**To do**.
Rewrite the data between the line holding "Given: Click the Mango chip in combo box" and the line holding "Click the Cancel", inclusive, replacing "three-dot menu" with "overflow menu" and leaving everything else unchanged.

---------- Given data

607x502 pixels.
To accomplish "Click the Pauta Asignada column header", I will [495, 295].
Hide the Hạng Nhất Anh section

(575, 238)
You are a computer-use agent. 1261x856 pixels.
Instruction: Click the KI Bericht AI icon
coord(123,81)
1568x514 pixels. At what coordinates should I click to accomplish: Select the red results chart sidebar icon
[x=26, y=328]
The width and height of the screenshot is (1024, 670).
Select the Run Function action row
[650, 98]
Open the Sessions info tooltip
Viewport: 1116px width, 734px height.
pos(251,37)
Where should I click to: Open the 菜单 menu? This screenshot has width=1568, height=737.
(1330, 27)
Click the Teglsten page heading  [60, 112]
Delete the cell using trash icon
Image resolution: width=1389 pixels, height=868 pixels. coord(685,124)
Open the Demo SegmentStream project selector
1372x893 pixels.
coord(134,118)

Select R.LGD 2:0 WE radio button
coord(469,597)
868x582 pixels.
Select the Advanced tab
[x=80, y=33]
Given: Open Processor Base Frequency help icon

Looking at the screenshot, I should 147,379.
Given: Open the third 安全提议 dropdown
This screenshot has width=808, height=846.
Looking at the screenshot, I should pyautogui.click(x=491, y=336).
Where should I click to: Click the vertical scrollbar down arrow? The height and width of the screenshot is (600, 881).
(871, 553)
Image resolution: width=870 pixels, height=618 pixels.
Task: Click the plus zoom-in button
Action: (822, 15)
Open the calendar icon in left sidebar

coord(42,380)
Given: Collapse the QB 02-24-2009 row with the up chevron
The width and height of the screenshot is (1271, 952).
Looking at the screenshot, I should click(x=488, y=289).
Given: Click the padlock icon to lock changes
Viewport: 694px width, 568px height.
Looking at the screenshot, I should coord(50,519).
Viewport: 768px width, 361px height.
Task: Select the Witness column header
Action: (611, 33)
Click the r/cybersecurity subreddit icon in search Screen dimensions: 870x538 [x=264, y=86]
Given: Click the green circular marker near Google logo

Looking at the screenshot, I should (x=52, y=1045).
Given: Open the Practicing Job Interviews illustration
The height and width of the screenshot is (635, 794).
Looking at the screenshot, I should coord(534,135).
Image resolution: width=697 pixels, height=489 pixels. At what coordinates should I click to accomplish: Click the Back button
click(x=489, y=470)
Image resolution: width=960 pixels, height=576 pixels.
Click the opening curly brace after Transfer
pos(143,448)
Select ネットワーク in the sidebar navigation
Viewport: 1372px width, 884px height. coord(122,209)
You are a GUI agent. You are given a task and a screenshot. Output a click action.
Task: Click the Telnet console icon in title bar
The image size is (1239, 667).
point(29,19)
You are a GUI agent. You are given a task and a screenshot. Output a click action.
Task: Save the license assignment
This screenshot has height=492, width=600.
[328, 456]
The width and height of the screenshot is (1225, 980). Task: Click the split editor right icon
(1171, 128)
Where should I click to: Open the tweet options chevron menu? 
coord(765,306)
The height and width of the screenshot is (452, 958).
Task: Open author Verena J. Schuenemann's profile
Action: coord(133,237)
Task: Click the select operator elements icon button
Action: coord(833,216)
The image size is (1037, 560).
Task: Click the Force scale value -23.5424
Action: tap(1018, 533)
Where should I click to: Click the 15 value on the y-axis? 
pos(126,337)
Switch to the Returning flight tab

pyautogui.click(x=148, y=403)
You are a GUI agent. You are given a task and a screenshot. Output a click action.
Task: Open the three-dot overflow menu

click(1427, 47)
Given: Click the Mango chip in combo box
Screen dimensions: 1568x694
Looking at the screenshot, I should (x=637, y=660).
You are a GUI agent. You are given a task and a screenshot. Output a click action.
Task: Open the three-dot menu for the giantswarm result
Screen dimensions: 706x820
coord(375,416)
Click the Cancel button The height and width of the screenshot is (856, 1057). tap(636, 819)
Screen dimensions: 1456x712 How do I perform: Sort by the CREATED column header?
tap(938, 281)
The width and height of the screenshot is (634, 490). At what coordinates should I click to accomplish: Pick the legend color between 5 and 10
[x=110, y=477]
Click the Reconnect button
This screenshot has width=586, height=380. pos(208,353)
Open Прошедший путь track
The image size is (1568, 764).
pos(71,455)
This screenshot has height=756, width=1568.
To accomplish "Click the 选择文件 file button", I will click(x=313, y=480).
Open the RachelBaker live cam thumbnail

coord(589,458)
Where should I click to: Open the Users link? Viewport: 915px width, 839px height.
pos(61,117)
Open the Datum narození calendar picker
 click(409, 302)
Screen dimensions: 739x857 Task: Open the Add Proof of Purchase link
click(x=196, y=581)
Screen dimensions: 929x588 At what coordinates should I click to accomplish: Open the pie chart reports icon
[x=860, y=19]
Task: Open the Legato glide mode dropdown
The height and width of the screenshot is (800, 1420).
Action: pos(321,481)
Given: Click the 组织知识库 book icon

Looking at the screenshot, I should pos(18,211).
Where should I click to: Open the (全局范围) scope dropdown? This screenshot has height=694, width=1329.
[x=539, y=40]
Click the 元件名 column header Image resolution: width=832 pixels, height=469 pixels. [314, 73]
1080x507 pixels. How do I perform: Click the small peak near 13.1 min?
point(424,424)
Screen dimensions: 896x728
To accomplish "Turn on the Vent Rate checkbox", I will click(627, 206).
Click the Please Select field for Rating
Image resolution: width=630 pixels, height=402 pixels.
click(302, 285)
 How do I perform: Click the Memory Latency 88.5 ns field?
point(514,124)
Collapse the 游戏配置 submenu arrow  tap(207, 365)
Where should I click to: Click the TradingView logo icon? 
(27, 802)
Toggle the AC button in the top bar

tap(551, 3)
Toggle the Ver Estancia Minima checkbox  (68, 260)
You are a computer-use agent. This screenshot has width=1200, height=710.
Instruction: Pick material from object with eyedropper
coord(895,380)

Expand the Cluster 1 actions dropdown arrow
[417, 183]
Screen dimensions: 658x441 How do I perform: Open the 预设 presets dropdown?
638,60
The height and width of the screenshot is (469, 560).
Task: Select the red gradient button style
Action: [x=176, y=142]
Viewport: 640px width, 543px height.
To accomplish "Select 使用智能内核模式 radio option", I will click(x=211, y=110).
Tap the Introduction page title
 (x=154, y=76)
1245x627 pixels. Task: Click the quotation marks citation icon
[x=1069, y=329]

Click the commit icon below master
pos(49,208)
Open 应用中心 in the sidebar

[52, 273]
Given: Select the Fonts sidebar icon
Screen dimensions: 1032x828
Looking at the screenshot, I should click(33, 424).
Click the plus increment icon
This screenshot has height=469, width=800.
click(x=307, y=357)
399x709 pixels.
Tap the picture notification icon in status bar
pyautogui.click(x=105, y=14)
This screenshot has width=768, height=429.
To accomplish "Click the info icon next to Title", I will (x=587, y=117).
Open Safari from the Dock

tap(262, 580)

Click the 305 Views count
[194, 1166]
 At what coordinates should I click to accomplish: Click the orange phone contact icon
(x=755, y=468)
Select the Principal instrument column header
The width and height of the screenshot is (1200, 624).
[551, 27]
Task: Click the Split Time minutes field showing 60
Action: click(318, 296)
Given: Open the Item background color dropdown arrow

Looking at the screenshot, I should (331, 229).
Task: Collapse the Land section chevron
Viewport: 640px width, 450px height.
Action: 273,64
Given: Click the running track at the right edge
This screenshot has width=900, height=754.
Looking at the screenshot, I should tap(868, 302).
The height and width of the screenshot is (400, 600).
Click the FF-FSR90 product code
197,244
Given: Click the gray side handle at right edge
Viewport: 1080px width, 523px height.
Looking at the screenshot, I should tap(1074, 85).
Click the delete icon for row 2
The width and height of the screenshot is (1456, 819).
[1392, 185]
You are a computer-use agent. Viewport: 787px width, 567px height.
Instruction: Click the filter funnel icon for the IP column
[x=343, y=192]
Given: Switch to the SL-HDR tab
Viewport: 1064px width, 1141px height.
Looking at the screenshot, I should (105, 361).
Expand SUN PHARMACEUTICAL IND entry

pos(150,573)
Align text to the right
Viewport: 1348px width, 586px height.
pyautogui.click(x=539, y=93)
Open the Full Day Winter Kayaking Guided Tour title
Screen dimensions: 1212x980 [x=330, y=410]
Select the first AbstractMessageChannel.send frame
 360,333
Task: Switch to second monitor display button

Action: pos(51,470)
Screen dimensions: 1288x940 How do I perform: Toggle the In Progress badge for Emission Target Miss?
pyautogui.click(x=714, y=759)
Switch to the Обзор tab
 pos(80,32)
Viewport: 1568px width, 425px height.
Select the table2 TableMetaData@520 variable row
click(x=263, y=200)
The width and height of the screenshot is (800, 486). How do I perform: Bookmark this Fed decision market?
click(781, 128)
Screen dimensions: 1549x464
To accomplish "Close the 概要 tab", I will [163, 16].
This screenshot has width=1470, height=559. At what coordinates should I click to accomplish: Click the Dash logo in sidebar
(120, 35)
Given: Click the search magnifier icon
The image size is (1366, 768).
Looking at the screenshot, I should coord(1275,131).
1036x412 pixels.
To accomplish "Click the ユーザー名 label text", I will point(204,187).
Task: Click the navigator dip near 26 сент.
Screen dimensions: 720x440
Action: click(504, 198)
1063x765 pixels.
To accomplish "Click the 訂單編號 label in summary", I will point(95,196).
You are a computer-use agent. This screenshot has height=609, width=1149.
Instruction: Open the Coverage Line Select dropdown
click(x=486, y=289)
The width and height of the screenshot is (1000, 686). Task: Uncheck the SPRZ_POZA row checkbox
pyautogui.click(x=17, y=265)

--------------------

**Completed task**.
Given: Click the Mango chip in combo box
Screen dimensions: 1568x694
Looking at the screenshot, I should (x=637, y=660).
You are a GUI agent. You are given a task and a screenshot. Output a click action.
Task: Open the overflow menu for the giantswarm result
Screen dimensions: 706x820
coord(375,416)
Click the Cancel button The height and width of the screenshot is (856, 1057). tap(636, 819)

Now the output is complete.